BEGIN

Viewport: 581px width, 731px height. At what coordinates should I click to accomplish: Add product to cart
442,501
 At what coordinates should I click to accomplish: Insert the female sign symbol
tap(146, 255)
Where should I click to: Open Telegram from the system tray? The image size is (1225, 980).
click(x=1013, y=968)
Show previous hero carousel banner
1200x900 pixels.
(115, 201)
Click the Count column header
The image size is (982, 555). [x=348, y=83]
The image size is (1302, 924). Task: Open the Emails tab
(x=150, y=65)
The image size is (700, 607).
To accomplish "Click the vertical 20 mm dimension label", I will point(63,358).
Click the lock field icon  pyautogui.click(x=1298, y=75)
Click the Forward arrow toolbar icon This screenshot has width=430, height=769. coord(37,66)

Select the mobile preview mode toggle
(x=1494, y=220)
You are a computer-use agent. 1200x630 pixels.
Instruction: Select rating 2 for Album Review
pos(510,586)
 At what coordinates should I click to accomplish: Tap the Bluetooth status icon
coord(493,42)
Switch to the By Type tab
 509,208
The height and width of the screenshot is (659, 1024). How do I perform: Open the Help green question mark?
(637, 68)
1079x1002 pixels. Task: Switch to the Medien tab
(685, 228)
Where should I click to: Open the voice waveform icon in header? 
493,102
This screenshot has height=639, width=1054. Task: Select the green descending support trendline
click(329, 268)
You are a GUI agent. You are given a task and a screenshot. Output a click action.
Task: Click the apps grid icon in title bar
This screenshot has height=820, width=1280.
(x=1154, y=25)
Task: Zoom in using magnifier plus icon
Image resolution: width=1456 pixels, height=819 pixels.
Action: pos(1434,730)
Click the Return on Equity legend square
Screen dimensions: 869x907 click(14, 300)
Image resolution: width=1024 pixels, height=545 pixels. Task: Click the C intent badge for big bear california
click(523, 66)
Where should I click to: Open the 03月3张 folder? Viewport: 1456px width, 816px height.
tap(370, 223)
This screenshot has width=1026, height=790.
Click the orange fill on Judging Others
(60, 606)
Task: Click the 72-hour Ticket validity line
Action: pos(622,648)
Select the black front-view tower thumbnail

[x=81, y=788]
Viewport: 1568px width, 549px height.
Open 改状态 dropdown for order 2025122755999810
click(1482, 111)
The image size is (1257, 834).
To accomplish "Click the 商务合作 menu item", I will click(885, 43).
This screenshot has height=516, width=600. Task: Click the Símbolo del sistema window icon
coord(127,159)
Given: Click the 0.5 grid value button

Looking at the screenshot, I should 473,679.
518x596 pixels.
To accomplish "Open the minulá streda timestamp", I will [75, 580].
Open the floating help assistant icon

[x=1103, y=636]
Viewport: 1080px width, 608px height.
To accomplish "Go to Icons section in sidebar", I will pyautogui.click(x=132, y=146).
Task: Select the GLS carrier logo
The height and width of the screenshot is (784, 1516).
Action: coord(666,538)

END

Set task: Find every line in the listing above that contains the string "grid", and copy each of those lines. Treat the match as case-sensitive.

Reply to the exercise:
Task: Click the apps grid icon in title bar
Given: Click the 0.5 grid value button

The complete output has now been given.